It is now being claimed by prosecutors that one of South America's most celebrated poets, Pablo Neruda, who died in 1973 at the age of 69, may have been murdered on the orders of Chilean dictator General Augusto Pinochet.
According to The Independent, prosecutors have been investigating the case since 2011 after the poet's driver, Manuel Araya, alleged that Neruda was killed, and said the latter did not die of cancer, but was poisoned while being treated.
Neruda was a member of the Communist Party, a politician and a diplomat under President Salvador Allende. Twelve days after Pinochet seized power in a military coup, Neruda's death was announced.
Araya said the poet was given unscheduled injection just hours before his death, after which he called him from the hospital and said he was feeling sick.
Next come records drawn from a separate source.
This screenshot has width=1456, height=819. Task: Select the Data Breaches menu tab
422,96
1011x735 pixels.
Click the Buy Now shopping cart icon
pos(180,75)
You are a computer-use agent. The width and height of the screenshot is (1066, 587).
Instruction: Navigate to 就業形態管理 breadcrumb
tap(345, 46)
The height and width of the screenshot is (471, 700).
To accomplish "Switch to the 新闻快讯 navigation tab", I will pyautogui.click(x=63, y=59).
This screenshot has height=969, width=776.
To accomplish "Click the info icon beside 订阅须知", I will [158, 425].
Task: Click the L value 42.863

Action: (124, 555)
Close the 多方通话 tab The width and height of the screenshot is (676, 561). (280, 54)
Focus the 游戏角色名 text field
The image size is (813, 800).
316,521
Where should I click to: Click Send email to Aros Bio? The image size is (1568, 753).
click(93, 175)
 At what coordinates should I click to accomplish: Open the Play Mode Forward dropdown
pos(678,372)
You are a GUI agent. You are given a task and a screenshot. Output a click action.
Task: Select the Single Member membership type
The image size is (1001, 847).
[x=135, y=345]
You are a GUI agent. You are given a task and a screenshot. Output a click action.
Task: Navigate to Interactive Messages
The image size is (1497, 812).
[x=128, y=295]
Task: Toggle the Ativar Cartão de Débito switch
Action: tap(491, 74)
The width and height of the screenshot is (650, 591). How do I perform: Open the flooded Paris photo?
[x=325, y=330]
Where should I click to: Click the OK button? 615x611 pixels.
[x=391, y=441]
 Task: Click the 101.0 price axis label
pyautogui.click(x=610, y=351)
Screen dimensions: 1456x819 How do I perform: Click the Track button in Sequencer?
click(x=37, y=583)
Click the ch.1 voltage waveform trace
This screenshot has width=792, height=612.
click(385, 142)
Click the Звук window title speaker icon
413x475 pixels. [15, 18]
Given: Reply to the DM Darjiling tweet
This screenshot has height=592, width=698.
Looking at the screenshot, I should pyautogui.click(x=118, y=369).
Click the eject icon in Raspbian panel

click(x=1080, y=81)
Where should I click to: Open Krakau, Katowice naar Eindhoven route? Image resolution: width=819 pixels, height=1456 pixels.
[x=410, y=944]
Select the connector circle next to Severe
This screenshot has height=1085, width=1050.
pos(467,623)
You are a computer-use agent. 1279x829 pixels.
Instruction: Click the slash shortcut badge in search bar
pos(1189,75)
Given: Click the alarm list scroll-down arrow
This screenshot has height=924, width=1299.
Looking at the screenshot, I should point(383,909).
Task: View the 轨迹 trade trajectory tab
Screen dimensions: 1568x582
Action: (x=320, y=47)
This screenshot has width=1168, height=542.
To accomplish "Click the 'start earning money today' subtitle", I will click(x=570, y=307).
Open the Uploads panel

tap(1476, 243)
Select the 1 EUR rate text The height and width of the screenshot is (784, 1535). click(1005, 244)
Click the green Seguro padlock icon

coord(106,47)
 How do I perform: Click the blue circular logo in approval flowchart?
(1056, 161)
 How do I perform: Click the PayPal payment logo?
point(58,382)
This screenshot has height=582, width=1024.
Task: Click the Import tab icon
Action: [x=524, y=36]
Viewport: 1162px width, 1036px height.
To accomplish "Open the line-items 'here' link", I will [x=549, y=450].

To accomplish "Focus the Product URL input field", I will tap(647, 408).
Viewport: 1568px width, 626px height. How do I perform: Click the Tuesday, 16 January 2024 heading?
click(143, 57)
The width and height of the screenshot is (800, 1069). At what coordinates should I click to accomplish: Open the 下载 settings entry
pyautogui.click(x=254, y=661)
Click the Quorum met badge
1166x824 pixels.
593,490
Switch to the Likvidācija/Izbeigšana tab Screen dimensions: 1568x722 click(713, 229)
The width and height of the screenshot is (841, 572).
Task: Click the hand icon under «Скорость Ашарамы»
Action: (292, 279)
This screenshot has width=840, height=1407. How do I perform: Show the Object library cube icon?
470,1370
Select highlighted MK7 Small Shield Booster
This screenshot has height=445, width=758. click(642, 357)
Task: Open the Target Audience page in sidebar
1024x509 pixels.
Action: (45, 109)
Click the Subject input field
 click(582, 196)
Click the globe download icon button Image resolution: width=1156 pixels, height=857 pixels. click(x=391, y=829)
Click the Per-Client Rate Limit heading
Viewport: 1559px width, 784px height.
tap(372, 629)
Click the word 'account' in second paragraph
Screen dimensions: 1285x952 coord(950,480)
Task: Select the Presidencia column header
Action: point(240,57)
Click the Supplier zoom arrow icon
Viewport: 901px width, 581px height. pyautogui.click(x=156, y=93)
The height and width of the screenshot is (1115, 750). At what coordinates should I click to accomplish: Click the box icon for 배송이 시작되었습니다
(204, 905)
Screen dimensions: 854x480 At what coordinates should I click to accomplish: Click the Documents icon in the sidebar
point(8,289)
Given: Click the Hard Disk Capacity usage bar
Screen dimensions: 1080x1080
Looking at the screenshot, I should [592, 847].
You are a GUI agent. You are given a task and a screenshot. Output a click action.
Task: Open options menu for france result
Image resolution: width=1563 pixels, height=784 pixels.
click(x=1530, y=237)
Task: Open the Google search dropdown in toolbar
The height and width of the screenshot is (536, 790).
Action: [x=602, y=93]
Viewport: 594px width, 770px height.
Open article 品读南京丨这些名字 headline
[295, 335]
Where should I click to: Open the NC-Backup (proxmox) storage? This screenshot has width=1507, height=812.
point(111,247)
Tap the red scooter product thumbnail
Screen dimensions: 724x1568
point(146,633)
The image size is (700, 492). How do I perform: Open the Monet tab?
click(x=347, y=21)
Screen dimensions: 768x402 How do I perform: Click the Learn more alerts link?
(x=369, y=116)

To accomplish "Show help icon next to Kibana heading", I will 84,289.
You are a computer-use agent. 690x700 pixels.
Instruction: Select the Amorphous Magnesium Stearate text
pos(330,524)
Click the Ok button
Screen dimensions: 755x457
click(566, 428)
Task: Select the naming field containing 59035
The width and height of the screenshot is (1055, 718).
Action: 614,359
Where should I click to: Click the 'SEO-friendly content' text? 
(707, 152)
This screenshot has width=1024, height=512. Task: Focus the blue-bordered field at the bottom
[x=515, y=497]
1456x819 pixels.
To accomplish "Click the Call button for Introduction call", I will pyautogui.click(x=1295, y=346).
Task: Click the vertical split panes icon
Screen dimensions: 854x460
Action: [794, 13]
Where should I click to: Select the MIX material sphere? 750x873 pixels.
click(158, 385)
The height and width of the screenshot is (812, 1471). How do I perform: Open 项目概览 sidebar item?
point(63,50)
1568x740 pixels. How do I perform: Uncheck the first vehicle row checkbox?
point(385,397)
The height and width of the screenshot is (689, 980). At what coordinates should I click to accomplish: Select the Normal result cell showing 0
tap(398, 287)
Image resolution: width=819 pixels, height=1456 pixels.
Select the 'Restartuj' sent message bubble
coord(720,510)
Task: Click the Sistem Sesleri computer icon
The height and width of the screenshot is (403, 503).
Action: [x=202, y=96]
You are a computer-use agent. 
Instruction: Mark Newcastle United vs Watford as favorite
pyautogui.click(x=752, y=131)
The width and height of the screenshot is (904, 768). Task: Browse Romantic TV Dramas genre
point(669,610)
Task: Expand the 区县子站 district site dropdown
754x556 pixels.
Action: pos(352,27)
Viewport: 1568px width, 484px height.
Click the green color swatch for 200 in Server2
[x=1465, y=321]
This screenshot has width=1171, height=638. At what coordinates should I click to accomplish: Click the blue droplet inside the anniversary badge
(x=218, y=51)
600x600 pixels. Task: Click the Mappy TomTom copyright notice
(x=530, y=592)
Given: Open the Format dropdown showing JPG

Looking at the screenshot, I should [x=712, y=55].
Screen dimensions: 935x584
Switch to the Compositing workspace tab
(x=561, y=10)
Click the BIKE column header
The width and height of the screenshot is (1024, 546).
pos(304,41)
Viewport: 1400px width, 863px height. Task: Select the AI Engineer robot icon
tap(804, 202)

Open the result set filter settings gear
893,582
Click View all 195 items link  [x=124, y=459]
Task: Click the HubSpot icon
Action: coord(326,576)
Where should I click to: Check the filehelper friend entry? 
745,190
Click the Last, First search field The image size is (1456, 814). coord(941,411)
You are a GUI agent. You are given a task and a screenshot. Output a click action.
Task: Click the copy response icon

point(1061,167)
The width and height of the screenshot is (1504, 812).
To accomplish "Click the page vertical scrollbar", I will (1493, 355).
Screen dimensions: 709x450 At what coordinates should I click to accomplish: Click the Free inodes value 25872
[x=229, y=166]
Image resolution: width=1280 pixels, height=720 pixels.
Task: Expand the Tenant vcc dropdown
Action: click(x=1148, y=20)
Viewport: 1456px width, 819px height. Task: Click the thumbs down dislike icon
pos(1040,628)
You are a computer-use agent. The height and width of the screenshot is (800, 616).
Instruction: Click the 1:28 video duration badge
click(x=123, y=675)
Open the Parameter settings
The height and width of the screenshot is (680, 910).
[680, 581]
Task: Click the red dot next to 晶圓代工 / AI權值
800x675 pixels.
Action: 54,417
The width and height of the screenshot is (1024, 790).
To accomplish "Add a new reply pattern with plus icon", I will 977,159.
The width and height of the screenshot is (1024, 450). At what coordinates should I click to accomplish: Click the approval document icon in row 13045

In April this year, the poet's body was exhumed at his home in Chile's Pacific Coast, owing to growing suspicions about his death not being natural.
Lawyer Eduardo Contreras said that according to fresh evidence, the poet had been 'silenced' as he was going to campaign against the Pinochet regime that saw the disappearance of 3,000 people with the help of death squads.
Dr Sergio Draper, who had earlier testified that he was with the poet at the time of his death, now claims that another doctor named Prince was with Neruda. However, records make no mention of any such doctor by that name at that time.
According to the report, the prosecutors said that the description of Doctor Prince as mentioned by Dr. Draper matched to that of Michael Townley, a CIA double agent, who worked with the Chilean secret police under Pinochet.
The forensic examination of Neruda's body is being conducted by Chilean and international forensic scientists to certify claims of poisoning.
Patricio Bustos Streeter, director of Chile's Legal Medical Service, said toxins could be traced from the spongy part of the bone marrow, and added that the team had an advantage, as techniques to mask the toxins in the body did not exist four decades ago.